▸ REQUIRED TASK: Resume the excerpt on the Hay-Pauncefote treaty and canal tolls, picking up right after its final sentence. Do not continue the listing.

▸ EXCERPTED TEXT:

::::

As I am leaving to-morrow for Germany, and may not see you again for some time, I think it well to let you know that I agree with that statement. I not only am under the impression that I knew the reasons which caused the Senate to object to certain provisions of the first Hay-Pauncefote treaty, but I am in sympathy with that body's action. I had no reason, however, to suppose from anything said to me by any Senator or by anyone else that the use of the canal by our vessels engaged in the coasting trade without payment of tolls had any connection therewith.

Mr. Foraker is one of the Senators referred to in my letter to Senator McCumber and in my statement to the committee, with whom I had conversations after the rejection of the first Hay-Pauncefote treaty. I well remember an interesting interview which I had with him in 1901 at his house in Washington, and during which we went into what I supposed to be all of the questions at issue between the two Governments; but as far as I can recollect, no allusion was made by either the Senator or by me to the exemption of our vessels from the payment of tolls in passing through the Panama Canal.

I may add that I shall always remember with pleasure the assistance rendered by Senator Foraker in bringing about a situation whereby the Hay-Pauncefote treaty now in force became possible, and I have no reason to suppose that his recollection differs from mine on the particular point to which I have referred.

Yours, very sincerely,

HENRY WHITE.

Mr. FORAKER. I take no execption to that letter at all. I did not talk with him about exempting any of our vessels. At that time we did not have that particula: matter under consideration. I do not know that it was under consideration at any time except when

Mr. Bard offered his amendment. What we did have under consideration when Mr. White called on me was the question of what kind of terms would the Senate-no, what must be the nature of the treaty to get the ratification of the Senate, and in that conversation I insisted to him that we must have absolute and unqualified ownership and control, free from Great Britain and everybody else. Mr. Henry White might have added that he was so pleased with what Mr. Hay said to him and was so anxious to have Lord Salisbury and Mr. Balfour understand it, that he wanted me to go with him to London and see them, saying that at his house he could bring them there--we could have a conference about this matter, and I could explain to them what the public sentiment was in this country, and the necessity of insisting upon a canal that we absolutely owned and controlled. I was not thinking of coastwise vessels being exempted at that time. I was thinking about getting an unqualified right to do with the canal as we saw fit, especially in time of war. If we should be attacked we did not want to have to consult Great Britain or anybody else. I did not refer to this part of your conversation, because I did not want to speak of private conversations beyond what might be necessary. But I know what we talked about were these amendments that I had offered and the necessity for having Great Britain meet us and concede to us this individual ownership, without any copartnership with Great Britain, and they (Mr. White and Mr. Hay) recognized that we could not make any treaty at all unless we did do it. And both of them understood-I do not remember that I told them, but that was the basis of our conversation, that if we could not get an agreement we would denounce the Clayton-Bulwer Treaty, and certainly from then on would go it free-handed and alone; that we did not need any copartnership and were not going to have it. That is all, as I understand it.

::::

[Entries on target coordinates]

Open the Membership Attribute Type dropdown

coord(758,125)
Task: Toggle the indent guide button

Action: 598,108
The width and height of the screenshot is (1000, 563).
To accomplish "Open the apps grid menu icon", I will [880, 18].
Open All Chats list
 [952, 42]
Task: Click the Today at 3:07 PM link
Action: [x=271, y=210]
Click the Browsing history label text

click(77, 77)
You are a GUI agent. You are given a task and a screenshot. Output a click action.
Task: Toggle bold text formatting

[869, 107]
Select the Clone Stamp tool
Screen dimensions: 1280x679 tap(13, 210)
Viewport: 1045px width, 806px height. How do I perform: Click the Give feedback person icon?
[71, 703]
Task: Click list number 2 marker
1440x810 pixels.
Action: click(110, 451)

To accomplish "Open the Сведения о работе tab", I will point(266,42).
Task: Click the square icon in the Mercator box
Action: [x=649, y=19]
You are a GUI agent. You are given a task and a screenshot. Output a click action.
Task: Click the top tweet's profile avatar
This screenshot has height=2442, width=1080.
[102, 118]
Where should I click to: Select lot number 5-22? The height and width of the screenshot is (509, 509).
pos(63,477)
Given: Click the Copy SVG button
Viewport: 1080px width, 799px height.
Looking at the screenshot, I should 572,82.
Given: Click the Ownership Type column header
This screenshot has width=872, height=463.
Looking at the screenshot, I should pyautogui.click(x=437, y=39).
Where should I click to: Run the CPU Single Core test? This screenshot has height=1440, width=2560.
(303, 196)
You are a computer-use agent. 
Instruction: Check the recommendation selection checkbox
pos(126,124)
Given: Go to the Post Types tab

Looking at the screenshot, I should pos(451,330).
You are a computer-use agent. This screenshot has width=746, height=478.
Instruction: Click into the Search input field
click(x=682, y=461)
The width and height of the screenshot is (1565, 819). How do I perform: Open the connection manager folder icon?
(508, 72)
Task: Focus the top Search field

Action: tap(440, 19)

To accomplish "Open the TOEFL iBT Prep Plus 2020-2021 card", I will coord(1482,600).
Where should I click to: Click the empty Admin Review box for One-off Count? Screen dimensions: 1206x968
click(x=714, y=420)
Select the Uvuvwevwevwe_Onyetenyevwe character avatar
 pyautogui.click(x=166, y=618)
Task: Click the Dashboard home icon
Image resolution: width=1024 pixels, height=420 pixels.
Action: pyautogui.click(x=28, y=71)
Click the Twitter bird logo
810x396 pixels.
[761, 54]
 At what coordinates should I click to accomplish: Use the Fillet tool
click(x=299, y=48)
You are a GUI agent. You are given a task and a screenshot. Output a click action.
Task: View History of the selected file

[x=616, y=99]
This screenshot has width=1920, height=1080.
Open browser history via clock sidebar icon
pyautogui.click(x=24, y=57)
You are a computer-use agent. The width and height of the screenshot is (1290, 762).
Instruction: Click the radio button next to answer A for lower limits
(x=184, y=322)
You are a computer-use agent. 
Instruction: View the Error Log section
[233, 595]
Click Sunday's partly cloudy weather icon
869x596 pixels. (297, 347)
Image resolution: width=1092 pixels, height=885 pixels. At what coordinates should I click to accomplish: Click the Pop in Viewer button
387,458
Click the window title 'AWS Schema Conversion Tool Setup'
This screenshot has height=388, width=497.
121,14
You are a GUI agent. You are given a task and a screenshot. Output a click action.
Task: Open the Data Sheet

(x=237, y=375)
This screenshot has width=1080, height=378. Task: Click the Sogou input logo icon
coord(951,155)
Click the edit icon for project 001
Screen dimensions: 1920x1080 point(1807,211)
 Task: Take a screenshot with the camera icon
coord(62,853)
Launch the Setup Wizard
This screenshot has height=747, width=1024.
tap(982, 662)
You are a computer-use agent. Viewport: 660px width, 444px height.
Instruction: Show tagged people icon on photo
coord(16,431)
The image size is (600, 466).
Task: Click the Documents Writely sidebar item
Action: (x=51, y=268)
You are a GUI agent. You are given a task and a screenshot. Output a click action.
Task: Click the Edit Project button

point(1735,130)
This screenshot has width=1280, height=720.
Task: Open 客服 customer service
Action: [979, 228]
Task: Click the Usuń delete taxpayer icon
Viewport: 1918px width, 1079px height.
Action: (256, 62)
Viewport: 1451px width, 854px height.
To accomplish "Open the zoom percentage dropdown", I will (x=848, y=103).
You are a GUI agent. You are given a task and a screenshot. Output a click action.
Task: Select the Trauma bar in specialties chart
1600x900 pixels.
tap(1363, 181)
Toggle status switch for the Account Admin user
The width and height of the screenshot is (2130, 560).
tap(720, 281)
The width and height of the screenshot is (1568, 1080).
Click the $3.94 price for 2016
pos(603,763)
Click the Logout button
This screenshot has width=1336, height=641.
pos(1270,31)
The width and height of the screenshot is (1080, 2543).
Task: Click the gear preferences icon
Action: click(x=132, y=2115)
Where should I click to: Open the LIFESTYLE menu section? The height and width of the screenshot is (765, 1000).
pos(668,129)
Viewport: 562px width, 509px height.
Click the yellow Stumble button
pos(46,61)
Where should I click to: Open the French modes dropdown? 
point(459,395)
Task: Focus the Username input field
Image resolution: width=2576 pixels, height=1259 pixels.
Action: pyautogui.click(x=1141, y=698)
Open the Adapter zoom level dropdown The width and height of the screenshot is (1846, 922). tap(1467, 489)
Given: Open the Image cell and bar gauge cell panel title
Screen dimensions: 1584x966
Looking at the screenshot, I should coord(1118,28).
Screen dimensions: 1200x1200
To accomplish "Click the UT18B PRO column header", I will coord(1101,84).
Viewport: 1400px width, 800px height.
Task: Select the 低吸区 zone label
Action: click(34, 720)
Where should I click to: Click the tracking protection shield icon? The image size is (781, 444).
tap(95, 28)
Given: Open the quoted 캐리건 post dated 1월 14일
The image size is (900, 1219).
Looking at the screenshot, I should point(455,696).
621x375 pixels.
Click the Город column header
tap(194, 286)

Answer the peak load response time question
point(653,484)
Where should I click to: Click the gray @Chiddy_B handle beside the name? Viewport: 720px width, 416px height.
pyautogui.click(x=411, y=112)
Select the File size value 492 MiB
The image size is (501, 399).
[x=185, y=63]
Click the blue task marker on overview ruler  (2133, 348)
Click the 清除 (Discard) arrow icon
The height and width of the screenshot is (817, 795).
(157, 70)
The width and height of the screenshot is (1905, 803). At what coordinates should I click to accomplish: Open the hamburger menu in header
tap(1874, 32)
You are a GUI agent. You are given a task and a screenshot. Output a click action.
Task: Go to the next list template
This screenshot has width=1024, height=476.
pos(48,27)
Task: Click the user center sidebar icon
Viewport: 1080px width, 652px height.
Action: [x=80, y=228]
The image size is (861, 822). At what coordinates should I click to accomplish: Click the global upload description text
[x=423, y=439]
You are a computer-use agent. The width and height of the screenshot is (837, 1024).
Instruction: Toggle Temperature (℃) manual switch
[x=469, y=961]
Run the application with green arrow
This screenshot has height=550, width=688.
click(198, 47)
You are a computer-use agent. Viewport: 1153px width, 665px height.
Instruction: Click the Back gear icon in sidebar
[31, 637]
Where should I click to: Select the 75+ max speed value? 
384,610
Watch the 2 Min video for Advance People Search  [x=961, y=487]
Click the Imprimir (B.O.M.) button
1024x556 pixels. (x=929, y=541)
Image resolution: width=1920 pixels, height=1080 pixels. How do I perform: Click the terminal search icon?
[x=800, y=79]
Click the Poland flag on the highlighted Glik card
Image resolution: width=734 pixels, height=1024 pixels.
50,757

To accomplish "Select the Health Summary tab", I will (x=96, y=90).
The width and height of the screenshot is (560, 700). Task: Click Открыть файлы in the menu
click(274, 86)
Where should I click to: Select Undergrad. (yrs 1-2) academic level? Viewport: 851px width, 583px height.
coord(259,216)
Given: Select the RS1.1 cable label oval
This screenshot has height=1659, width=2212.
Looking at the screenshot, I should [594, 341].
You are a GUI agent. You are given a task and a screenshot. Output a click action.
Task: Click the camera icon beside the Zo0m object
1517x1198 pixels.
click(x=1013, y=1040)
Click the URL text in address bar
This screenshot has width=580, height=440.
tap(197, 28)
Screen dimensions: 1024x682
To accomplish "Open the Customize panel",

::::

▸ EXPECTED ANSWER:
Senator SIMMONS. I think the committee understands that the purpose Mr. White had in writing that letter and the purpose I had in reading it was to preclude any conclusion that Mr. White entertained the same views about this matter of exception of coast wise tolls that Senator Foraker does.

Mr. FORAKER. Senator, if he was willing to concede that we were right and could do that, and wanted everybody else to aid in bringing that about that we were right in insisting upon absolute and unqualified control and ownership, and we were to have all the rights of ownership, did not that involve doing with our own ships as we saw fit?

of

Senator SIMMONS. I think, Senator-and I am going to try to bring some of that out in a few minutes-I think the history of this transaction and the expressions of American statesmen charged with duties connected with it, will show that it never was the purpose this Government, and it never was the intent of any other government, that we should be permitted or any other nation should be permitted to build a canal across the Isthmus connecting the two oceans, which was not to be a free international waterway.

Mr. FORAKER. I can understand how a man might have that opinion. There was a great deal of expression of that kind prior to the negotiation of the second Hay-Pauncefote treaty, but none that

I know of that prevailed after that. That was the very point at issue.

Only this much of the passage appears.